| EXERCISE INPUT |
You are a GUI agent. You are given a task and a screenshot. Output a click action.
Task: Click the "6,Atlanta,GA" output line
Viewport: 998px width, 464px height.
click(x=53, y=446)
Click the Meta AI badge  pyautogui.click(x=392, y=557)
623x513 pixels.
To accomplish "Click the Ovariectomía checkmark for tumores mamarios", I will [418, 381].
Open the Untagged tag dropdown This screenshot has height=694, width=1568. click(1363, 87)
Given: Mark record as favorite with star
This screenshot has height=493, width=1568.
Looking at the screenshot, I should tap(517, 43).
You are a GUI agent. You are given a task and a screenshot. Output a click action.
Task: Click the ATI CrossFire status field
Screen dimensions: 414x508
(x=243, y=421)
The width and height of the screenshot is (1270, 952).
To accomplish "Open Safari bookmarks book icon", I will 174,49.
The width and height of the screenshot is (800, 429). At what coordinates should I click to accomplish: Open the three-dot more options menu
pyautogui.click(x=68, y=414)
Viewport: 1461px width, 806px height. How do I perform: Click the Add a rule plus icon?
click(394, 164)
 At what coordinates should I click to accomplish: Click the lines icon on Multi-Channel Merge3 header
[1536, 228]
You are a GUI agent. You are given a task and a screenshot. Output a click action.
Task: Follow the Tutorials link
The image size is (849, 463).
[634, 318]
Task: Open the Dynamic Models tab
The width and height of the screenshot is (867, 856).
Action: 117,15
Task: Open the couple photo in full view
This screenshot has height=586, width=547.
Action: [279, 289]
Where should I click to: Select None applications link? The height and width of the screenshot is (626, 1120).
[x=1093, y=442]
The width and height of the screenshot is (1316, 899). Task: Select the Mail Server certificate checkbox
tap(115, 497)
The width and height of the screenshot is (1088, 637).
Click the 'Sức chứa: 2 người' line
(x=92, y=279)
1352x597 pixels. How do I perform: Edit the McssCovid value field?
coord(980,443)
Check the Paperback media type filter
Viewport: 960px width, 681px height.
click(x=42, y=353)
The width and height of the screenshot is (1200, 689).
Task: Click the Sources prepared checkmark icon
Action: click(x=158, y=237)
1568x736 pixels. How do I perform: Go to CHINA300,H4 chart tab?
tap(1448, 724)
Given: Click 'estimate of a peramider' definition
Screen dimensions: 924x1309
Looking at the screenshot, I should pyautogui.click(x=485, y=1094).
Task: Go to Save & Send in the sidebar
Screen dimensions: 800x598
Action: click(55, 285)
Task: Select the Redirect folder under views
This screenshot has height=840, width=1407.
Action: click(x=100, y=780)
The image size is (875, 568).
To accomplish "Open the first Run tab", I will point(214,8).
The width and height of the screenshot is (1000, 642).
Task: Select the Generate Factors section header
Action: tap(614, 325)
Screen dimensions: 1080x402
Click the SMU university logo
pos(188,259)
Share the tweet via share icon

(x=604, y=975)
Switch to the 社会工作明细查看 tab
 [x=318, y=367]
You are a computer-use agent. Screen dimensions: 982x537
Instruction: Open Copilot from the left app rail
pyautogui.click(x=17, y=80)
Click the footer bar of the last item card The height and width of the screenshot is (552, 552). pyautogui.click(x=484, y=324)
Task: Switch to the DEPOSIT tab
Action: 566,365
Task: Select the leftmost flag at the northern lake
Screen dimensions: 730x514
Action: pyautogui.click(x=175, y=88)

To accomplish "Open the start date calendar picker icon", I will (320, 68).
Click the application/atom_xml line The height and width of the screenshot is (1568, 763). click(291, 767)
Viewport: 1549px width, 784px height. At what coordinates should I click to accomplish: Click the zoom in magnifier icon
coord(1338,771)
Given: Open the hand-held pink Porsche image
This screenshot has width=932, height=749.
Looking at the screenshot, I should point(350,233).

| TASK GOAL |
Quote the listing above, but only from the line that shows "Click the 'Sức chứa: 2 người' line" through the line that shows "Task: Go to Save & Send in the sidebar".

| RESPONSE BELOW |
Click the 'Sức chứa: 2 người' line
(x=92, y=279)
1352x597 pixels. How do I perform: Edit the McssCovid value field?
coord(980,443)
Check the Paperback media type filter
Viewport: 960px width, 681px height.
click(x=42, y=353)
The width and height of the screenshot is (1200, 689).
Task: Click the Sources prepared checkmark icon
Action: click(x=158, y=237)
1568x736 pixels. How do I perform: Go to CHINA300,H4 chart tab?
tap(1448, 724)
Given: Click 'estimate of a peramider' definition
Screen dimensions: 924x1309
Looking at the screenshot, I should pyautogui.click(x=485, y=1094).
Task: Go to Save & Send in the sidebar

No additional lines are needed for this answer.